- WHAT YOU WILL DO
Could you set down exactly the lines of the data below, starting at the one that holds "is (270, 402)." and ending at the one that holds "Image resolution: width=1228", both included, and only those?

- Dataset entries
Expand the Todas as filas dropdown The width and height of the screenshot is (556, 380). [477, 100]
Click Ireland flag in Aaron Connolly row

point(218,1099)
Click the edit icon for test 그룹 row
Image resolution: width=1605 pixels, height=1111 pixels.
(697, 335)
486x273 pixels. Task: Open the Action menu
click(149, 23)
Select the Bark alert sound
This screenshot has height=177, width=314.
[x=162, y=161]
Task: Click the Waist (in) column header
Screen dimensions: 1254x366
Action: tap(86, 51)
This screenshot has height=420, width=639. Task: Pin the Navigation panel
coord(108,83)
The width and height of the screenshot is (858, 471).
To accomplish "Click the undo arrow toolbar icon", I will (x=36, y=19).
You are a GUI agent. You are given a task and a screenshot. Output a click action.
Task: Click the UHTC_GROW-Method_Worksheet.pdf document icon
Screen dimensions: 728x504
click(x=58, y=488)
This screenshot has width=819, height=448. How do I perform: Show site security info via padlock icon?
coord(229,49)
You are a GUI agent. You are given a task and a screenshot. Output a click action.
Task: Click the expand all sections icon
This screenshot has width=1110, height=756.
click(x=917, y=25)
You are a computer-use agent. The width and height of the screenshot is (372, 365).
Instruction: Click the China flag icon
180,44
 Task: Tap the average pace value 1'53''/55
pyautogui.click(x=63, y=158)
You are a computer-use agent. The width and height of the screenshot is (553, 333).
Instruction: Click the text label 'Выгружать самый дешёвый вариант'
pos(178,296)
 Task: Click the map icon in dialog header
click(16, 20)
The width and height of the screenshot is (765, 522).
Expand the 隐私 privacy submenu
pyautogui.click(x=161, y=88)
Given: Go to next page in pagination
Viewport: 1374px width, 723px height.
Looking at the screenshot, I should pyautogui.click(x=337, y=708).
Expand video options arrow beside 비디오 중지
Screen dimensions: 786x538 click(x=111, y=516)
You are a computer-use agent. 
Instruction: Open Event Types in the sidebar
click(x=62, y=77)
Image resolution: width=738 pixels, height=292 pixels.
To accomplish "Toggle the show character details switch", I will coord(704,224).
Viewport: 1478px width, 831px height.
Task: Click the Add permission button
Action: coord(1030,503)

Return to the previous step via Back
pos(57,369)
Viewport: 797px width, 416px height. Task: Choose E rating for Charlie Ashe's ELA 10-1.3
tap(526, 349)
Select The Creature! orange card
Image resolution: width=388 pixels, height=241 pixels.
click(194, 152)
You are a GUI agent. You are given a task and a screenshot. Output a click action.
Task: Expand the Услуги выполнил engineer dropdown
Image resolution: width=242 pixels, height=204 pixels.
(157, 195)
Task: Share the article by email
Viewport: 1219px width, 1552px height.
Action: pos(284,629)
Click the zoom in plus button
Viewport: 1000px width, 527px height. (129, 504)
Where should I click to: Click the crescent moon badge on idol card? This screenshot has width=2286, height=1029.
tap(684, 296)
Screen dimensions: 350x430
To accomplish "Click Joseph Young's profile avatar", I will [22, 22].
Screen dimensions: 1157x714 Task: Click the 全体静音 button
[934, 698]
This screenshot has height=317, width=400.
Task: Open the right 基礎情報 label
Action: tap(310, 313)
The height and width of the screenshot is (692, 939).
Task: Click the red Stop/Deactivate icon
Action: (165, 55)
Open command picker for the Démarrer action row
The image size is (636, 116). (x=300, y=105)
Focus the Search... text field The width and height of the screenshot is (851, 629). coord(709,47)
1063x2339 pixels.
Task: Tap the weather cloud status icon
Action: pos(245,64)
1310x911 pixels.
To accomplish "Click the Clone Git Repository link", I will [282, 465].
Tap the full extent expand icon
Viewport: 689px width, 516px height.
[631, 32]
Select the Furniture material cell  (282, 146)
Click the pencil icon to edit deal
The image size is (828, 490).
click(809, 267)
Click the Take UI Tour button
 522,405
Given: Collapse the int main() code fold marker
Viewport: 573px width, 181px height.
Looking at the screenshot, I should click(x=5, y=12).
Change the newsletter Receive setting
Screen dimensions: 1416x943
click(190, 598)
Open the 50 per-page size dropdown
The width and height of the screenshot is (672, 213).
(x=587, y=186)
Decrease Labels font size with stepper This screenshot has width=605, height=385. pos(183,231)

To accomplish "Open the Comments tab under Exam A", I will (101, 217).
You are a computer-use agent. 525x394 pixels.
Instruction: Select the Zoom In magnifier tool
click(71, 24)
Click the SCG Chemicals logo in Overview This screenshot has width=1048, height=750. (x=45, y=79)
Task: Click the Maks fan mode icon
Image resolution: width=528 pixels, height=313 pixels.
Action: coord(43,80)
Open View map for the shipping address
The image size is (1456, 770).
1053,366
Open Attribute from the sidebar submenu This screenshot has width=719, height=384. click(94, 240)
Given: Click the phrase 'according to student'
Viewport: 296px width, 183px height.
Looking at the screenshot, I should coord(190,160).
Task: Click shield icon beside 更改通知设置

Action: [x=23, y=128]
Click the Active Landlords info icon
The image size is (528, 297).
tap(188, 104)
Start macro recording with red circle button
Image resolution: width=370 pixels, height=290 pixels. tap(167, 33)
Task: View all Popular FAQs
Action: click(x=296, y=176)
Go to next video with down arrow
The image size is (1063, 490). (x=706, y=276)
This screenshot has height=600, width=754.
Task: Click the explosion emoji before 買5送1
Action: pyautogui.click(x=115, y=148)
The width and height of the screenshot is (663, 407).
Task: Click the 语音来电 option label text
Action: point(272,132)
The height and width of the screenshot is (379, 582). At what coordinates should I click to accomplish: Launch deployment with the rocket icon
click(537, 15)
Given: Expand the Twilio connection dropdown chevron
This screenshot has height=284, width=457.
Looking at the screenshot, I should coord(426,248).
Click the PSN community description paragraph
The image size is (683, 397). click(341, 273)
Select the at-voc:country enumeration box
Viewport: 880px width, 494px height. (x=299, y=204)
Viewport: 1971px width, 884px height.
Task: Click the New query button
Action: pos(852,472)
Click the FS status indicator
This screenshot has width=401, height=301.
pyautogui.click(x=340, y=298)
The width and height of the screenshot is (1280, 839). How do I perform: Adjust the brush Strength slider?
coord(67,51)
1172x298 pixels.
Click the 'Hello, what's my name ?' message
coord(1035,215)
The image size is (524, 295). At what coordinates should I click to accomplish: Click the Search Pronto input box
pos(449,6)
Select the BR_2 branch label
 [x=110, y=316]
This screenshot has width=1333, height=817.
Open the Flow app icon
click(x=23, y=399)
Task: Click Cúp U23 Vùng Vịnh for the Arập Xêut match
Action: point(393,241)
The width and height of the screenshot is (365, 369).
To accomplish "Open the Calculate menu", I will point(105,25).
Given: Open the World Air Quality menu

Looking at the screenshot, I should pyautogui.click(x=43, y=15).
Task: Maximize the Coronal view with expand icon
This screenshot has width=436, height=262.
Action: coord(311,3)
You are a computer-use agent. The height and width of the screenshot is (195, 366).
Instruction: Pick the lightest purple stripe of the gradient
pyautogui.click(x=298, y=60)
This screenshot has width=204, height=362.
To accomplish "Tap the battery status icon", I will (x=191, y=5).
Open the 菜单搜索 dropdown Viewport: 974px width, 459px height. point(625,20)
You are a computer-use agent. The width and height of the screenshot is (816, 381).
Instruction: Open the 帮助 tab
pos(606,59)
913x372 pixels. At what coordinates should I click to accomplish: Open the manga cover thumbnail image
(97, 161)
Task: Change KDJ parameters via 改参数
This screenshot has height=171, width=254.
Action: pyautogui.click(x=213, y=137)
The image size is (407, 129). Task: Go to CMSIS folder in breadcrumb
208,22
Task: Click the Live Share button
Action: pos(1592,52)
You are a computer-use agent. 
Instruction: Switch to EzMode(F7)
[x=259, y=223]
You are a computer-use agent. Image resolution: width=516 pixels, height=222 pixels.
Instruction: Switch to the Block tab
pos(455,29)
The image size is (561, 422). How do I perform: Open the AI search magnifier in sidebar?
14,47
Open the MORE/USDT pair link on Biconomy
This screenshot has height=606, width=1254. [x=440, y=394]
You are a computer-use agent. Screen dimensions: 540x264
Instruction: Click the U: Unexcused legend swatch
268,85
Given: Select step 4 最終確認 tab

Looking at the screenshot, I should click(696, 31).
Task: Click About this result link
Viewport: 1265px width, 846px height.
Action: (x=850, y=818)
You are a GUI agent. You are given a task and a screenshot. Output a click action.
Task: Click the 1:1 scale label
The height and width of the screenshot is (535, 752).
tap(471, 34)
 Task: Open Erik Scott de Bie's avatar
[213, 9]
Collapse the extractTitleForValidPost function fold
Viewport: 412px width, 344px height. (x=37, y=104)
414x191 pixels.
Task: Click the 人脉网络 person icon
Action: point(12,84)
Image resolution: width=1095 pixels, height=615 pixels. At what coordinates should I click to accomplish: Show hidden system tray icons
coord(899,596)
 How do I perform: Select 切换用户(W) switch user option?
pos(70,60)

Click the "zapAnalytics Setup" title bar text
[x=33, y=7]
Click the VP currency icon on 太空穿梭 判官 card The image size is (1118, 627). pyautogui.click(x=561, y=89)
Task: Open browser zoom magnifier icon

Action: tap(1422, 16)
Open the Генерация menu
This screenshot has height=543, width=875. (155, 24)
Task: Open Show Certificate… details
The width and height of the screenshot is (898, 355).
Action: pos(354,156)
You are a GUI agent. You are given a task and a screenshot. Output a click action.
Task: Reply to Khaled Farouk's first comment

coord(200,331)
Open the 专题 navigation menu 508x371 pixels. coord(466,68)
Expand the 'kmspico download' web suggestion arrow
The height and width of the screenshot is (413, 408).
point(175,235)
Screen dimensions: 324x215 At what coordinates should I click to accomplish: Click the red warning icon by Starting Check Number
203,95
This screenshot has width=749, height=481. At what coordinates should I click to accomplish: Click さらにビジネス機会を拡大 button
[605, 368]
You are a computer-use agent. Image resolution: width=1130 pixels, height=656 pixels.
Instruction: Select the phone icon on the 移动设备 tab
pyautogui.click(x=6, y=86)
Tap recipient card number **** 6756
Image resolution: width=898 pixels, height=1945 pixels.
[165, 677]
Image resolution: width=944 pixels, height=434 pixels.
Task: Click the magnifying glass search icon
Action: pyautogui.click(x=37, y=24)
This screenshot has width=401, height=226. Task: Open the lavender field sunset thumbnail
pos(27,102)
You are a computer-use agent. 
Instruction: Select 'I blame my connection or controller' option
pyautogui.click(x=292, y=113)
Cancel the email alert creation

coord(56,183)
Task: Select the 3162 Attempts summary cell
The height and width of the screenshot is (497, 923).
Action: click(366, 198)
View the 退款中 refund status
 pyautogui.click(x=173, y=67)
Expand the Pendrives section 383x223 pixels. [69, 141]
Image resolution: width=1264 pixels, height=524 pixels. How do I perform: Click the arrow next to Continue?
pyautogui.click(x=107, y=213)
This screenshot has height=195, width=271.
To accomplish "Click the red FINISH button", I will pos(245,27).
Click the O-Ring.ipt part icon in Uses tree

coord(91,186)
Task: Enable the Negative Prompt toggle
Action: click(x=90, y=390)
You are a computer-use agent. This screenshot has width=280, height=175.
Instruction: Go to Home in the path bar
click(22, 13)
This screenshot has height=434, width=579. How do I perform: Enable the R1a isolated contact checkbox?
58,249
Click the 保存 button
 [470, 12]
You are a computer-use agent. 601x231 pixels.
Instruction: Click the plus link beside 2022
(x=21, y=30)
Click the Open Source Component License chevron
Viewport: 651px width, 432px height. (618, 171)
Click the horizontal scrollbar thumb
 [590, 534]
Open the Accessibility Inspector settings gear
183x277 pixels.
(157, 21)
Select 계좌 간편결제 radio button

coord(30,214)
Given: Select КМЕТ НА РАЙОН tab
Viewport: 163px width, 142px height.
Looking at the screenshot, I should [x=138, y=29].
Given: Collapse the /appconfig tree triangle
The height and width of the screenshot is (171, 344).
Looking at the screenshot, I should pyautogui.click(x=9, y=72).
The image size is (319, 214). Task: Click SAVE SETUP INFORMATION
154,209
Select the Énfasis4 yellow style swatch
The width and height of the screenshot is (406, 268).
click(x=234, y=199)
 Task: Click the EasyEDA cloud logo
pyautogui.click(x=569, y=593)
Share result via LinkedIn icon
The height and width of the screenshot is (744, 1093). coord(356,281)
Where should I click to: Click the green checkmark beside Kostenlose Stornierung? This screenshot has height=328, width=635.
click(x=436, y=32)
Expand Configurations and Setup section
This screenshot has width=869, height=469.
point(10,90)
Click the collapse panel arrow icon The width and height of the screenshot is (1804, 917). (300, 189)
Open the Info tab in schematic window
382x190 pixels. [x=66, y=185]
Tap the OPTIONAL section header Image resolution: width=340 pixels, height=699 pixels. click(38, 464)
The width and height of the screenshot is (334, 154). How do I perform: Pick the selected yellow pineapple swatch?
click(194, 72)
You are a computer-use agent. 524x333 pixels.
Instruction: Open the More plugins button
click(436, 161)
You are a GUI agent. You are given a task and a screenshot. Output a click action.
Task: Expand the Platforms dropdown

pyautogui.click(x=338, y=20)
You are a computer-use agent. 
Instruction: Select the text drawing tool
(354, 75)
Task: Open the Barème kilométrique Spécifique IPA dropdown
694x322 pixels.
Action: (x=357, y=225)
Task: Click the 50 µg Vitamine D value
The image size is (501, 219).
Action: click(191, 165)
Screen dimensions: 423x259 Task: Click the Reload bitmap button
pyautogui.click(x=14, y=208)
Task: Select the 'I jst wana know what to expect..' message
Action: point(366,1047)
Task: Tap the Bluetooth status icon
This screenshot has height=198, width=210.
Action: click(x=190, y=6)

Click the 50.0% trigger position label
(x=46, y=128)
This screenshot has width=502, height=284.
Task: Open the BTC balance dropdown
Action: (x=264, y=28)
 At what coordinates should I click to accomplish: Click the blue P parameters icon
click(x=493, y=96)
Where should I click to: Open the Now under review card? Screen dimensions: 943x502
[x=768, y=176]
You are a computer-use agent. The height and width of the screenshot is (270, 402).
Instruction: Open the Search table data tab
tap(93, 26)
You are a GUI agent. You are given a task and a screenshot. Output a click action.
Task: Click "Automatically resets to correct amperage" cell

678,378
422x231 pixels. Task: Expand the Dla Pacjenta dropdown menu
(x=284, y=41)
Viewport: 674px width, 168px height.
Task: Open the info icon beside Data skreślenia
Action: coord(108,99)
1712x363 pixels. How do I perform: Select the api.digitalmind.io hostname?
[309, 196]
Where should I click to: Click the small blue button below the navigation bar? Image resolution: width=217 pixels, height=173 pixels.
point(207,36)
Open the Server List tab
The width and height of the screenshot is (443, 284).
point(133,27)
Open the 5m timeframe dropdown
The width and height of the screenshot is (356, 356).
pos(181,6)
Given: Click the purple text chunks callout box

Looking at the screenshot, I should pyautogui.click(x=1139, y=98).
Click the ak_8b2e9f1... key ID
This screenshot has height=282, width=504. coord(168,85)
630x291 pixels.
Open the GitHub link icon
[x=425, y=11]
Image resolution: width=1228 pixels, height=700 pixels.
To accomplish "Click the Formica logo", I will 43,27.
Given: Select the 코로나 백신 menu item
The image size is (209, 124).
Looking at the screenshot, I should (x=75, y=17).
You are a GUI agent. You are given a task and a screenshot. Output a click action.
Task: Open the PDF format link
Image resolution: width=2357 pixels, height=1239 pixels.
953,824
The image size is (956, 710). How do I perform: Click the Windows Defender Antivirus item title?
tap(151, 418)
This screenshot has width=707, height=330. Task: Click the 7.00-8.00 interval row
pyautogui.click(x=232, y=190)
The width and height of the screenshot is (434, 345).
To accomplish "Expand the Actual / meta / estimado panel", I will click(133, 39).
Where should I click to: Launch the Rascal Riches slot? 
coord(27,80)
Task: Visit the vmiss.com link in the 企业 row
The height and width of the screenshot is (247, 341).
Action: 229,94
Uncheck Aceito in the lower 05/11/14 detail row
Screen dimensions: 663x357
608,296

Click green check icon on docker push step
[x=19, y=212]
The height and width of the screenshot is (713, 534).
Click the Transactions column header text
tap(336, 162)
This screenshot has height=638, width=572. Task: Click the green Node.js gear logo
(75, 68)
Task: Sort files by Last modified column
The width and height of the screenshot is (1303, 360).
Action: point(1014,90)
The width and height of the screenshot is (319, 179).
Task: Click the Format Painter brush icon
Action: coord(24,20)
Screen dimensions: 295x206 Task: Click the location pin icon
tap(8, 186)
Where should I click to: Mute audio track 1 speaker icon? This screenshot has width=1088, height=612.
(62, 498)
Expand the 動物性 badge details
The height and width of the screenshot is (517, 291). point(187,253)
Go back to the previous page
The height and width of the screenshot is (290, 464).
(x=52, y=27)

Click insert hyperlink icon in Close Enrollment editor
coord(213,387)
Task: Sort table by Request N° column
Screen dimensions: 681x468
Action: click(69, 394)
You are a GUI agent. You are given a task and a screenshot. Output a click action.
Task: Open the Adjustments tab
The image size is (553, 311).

- SOLUTION TO THIS TASK
You are a computer-use agent. The height and width of the screenshot is (270, 402).
Instruction: Open the Search table data tab
tap(93, 26)
You are a GUI agent. You are given a task and a screenshot. Output a click action.
Task: Click "Automatically resets to correct amperage" cell

678,378
422x231 pixels. Task: Expand the Dla Pacjenta dropdown menu
(x=284, y=41)
Viewport: 674px width, 168px height.
Task: Open the info icon beside Data skreślenia
Action: coord(108,99)
1712x363 pixels. How do I perform: Select the api.digitalmind.io hostname?
[309, 196]
Where should I click to: Click the small blue button below the navigation bar? Image resolution: width=217 pixels, height=173 pixels.
point(207,36)
Open the Server List tab
The width and height of the screenshot is (443, 284).
point(133,27)
Open the 5m timeframe dropdown
The width and height of the screenshot is (356, 356).
pos(181,6)
Given: Click the purple text chunks callout box

Looking at the screenshot, I should pyautogui.click(x=1139, y=98).
Click the ak_8b2e9f1... key ID
This screenshot has height=282, width=504. coord(168,85)
630x291 pixels.
Open the GitHub link icon
[x=425, y=11]
Image resolution: width=1228 pixels, height=700 pixels.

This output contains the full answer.